Depending on why you need the money, a non-cash option may be safer and more convenient:

  • Wire transfer: There is no general federal limit on the dollar amount of a domestic wire transfer. Your bank may charge a fee (often $15–$35 for domestic wires), but the funds move electronically without the security risks of carrying cash.
  • Cashier’s check: The bank draws the check against its own funds, making it more reliable than a personal check for large purchases. There is no federal cap on the face value. However, if you purchase a cashier’s check with $3,000 or more in physical currency, the bank must keep additional records of the transaction, including your identity and the serial number of the check.11Electronic Code of Federal Regulations. 31 CFR 1010.415 – Purchases of Bank Checks and Drafts, Cashier’s Checks, Money Orders and Traveler’s Checks
  • Money order: Useful for smaller amounts. The U.S. Postal Service caps money orders at $1,000 each, and banks apply the same $3,000 currency-purchase recordkeeping rules as cashier’s checks.

Wire transfers and cashier’s checks funded from your account balance (rather than with physical cash at the counter) do not trigger a Currency Transaction Report, because no physical currency changes hands. The $10,000 CTR threshold applies only to cash — coins and paper bills — not to electronic transfers or checks.

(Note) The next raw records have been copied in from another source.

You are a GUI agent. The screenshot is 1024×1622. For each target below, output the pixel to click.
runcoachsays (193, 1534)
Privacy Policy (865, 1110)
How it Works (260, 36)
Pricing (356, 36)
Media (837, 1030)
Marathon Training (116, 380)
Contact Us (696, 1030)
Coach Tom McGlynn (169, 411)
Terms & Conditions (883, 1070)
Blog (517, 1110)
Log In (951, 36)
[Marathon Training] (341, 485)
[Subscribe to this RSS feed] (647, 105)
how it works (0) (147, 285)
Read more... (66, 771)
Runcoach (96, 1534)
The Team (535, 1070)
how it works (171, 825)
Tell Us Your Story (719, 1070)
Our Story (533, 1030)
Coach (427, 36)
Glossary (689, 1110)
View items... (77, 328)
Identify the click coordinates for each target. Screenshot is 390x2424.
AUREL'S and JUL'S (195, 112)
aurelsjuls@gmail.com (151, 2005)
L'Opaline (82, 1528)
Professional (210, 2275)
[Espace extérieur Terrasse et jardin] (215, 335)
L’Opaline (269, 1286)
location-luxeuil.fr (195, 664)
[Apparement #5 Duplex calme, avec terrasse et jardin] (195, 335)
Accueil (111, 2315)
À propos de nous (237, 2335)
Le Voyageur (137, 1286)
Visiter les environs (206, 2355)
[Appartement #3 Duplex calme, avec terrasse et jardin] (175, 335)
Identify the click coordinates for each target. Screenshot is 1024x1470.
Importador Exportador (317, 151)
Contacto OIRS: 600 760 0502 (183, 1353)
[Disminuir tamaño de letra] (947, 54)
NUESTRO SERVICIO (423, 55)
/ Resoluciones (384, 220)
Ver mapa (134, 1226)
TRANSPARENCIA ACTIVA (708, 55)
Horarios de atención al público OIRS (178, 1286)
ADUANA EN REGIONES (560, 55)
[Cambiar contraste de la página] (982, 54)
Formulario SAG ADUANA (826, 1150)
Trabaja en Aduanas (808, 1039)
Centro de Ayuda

Reporting Cash When Crossing U.S. Borders

If you carry more than $10,000 in cash (or other monetary instruments) into or out of the United States, you must report it to U.S. Customs and Border Protection by filing FinCEN Form 105.12U.S. Customs and Border Protection. Money and Other Monetary Instruments You can file electronically through FinCEN’s website or bring a completed paper form to a CBP officer before departing.

The $10,000 threshold applies to the total amount a family or group is carrying collectively — not per person. Failing to report can result in seizure of the entire amount. Under federal policy, the minimum threshold for a cash seizure is generally $5,000, dropping to $1,000 if the person is being criminally prosecuted for related activity.13United States Department of Justice. 9-111.000 – Forfeiture/Seizure Carrying undeclared currency across a border is taken seriously and can lead to both forfeiture and criminal charges.

When Businesses Must Report Receiving Your Cash

The reporting obligation does not stop at the bank. Any business that receives more than $10,000 in cash — whether in a single transaction or in related transactions — must file IRS Form 8300 within 15 days.14Internal Revenue Service. Form 8300 and Reporting Cash Payments of Over $10,000 This means that if you withdraw $15,000 in cash to buy a used car, both the bank and the car dealer have separate reporting obligations — the bank files a CTR, and the dealer files Form 8300.

Form 8300 applies to any person or entity operating a trade or business, including individuals, corporations, and partnerships. The information is shared with both the IRS and FinCEN. Businesses that are required to e-file at least ten other information returns during the year must also e-file Form 8300. None of this affects your right to make the purchase — it simply means the transaction is documented on both ends.

Gift Tax Considerations for Large Cash Transfers

If you withdraw a large amount of cash to give to someone, federal gift tax rules may apply. For 2026, you can give up to $19,000 per recipient per year without any reporting requirement or tax consequence.15Internal Revenue Service. IRS Releases Tax Inflation Adjustments for Tax Year 2026, Including Amendments from the One, Big, Beautiful Bill If you give more than that to a single person in a calendar year, you must file a gift tax return (IRS Form 709), though you typically will not owe any tax until your lifetime gifts exceed the much higher estate and gift tax exemption. For gifts to a spouse who is not a U.S. citizen, the 2026 annual exclusion is $194,000.

The gift tax filing requirement is separate from the bank’s CTR obligation. A $25,000 cash gift triggers both a Currency Transaction Report at the bank and a gift tax return at tax time.